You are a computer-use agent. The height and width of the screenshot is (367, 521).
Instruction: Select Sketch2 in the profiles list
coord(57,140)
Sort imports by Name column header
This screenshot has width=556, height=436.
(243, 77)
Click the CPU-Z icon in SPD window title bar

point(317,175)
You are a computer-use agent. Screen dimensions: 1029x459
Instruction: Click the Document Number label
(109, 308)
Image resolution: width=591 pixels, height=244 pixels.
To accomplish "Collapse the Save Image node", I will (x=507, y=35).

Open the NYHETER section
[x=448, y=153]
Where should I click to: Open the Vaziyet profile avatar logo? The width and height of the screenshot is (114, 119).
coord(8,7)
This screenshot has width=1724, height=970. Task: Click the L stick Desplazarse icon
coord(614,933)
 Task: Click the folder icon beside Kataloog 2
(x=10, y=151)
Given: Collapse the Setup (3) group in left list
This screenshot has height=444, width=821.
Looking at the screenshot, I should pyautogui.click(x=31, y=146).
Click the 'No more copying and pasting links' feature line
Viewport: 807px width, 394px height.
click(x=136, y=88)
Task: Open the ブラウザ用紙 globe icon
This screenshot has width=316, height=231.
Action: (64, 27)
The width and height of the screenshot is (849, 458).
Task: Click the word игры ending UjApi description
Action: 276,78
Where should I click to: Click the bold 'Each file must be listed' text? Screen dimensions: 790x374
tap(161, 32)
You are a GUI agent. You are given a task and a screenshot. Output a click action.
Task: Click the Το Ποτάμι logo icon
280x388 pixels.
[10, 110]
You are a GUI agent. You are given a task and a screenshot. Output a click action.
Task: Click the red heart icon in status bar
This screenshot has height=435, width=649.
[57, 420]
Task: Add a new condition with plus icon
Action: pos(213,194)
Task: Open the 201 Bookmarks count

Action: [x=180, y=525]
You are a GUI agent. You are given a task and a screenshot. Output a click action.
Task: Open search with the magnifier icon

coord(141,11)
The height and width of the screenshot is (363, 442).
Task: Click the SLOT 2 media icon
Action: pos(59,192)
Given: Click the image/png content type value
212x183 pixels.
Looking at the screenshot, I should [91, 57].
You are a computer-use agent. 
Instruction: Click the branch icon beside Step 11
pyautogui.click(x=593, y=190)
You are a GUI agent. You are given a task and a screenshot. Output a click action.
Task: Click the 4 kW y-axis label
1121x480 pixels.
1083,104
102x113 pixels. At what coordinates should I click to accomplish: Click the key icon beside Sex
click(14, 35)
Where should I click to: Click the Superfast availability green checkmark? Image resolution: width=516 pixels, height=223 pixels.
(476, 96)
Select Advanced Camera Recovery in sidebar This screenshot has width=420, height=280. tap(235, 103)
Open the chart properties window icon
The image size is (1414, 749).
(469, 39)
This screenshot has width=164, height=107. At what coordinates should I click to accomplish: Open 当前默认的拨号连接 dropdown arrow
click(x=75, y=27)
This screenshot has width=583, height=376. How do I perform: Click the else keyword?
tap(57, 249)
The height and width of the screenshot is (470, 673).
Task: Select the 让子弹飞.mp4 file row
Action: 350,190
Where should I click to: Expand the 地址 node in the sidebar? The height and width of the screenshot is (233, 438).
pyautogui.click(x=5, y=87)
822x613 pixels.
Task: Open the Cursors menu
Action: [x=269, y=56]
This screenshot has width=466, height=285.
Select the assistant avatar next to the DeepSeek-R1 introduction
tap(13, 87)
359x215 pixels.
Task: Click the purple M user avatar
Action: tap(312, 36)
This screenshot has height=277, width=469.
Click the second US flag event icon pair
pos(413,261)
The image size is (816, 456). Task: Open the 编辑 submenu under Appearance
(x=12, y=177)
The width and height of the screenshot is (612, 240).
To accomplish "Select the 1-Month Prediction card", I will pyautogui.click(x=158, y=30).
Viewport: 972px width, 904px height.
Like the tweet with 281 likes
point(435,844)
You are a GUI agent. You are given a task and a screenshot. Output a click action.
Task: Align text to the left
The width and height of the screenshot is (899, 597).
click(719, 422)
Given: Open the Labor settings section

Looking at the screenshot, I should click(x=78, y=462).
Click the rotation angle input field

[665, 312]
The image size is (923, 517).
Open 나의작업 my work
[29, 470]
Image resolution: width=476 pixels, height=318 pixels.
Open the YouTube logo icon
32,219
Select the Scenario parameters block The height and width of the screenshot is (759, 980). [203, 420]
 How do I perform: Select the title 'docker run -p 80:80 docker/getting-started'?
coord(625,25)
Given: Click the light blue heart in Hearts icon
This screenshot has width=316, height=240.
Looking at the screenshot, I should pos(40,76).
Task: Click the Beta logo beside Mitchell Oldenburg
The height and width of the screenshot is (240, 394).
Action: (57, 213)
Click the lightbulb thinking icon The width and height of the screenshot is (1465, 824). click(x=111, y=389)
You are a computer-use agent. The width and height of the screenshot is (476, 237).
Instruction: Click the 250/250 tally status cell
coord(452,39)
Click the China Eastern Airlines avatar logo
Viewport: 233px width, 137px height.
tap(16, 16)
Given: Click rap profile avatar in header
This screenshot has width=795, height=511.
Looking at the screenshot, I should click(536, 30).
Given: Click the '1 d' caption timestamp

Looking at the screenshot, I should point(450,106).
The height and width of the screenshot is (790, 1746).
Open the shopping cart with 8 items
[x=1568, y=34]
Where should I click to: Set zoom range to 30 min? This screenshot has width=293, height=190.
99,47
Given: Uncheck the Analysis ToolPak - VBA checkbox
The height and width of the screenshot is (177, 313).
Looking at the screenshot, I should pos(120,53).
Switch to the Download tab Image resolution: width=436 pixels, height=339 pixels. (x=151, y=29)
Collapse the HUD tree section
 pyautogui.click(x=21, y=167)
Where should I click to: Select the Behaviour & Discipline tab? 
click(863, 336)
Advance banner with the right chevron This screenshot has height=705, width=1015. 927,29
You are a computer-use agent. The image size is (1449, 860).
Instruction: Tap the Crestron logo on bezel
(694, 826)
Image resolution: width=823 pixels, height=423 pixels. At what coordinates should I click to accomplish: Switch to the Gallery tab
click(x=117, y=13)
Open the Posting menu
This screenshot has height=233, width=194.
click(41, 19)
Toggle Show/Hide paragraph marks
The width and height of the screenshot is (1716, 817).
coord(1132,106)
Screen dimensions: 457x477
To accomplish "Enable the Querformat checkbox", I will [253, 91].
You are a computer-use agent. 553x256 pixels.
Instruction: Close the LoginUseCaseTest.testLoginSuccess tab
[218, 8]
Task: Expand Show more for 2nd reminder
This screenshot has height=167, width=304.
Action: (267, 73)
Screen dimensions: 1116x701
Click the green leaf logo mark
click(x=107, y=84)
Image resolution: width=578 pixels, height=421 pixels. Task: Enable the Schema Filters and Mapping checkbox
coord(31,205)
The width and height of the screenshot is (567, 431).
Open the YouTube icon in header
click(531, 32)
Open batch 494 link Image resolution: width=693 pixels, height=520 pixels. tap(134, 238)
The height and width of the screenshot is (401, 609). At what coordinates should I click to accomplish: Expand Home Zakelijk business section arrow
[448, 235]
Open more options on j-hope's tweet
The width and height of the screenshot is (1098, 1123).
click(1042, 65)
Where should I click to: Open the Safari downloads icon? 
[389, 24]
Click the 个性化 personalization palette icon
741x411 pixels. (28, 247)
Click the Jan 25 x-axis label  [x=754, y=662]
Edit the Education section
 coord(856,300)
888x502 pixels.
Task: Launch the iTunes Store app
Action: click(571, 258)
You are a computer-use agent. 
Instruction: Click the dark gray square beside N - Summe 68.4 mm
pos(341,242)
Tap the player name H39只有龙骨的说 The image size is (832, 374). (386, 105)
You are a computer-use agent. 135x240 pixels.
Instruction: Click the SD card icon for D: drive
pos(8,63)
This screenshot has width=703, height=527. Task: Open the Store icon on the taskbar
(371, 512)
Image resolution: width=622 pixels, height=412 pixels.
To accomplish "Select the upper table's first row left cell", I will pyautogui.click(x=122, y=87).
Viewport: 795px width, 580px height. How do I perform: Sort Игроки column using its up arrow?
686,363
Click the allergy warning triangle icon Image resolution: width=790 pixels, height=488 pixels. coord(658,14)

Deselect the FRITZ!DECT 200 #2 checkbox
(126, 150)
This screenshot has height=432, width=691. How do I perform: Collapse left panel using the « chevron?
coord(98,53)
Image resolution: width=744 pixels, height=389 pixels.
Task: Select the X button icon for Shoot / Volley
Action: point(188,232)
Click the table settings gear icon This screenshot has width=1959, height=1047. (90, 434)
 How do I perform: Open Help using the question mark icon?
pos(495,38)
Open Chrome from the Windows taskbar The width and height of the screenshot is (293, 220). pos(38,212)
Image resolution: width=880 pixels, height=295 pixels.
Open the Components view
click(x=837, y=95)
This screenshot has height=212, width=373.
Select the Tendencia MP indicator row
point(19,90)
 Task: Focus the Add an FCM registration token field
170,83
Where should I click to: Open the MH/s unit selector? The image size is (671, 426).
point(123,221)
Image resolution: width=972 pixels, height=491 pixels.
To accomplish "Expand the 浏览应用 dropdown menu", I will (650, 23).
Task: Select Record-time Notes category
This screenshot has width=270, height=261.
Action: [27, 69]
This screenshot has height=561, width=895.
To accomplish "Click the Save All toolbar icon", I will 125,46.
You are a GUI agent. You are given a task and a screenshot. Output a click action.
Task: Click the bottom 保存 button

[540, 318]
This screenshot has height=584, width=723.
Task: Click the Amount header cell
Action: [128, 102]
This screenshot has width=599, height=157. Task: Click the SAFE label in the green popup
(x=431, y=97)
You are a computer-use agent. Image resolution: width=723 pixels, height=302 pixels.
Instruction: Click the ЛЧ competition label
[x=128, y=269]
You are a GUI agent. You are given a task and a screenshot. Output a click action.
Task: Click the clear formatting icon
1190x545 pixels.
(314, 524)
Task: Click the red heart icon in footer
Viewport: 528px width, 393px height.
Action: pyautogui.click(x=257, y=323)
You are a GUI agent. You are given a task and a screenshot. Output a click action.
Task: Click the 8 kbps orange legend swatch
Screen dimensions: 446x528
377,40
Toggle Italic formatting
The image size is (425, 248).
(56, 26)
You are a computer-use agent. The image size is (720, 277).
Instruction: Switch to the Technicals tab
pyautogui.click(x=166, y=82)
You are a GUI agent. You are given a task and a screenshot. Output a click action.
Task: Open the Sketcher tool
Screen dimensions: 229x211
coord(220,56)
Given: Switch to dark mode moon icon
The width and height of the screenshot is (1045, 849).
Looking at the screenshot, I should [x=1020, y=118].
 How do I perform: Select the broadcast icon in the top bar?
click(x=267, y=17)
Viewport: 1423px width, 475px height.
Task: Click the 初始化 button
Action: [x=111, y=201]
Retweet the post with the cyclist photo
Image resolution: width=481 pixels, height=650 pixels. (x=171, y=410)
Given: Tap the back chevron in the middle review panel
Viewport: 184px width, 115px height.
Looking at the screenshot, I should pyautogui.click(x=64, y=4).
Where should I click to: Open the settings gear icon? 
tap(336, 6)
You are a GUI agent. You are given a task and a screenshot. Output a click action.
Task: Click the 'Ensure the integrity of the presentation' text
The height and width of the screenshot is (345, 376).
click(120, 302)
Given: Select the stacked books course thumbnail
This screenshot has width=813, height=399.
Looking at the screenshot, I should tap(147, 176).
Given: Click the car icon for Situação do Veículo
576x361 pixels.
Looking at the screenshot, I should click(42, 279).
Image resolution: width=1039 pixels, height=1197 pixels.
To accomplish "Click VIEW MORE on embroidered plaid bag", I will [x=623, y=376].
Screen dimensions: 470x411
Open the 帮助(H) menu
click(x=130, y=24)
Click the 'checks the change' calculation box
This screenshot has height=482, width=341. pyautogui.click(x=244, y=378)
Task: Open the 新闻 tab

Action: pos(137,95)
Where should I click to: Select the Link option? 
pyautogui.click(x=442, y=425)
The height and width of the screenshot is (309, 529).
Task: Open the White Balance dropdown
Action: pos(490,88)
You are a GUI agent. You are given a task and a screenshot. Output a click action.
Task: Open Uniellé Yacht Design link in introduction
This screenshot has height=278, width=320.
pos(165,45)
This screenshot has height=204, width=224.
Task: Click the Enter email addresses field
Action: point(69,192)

━━━━━━━━━━━━━━━━━━━━━━━━━━━━━━

Copy, exactly and only, the lines above that begin with the one containing "Given: Click the light" and finish with the one containing "Click the lightbulb".

* [SOLUTION]
Given: Click the light blue heart in Hearts icon
This screenshot has width=316, height=240.
Looking at the screenshot, I should pos(40,76).
Task: Click the Beta logo beside Mitchell Oldenburg
The height and width of the screenshot is (240, 394).
Action: (57, 213)
Click the lightbulb thinking icon The width and height of the screenshot is (1465, 824). click(x=111, y=389)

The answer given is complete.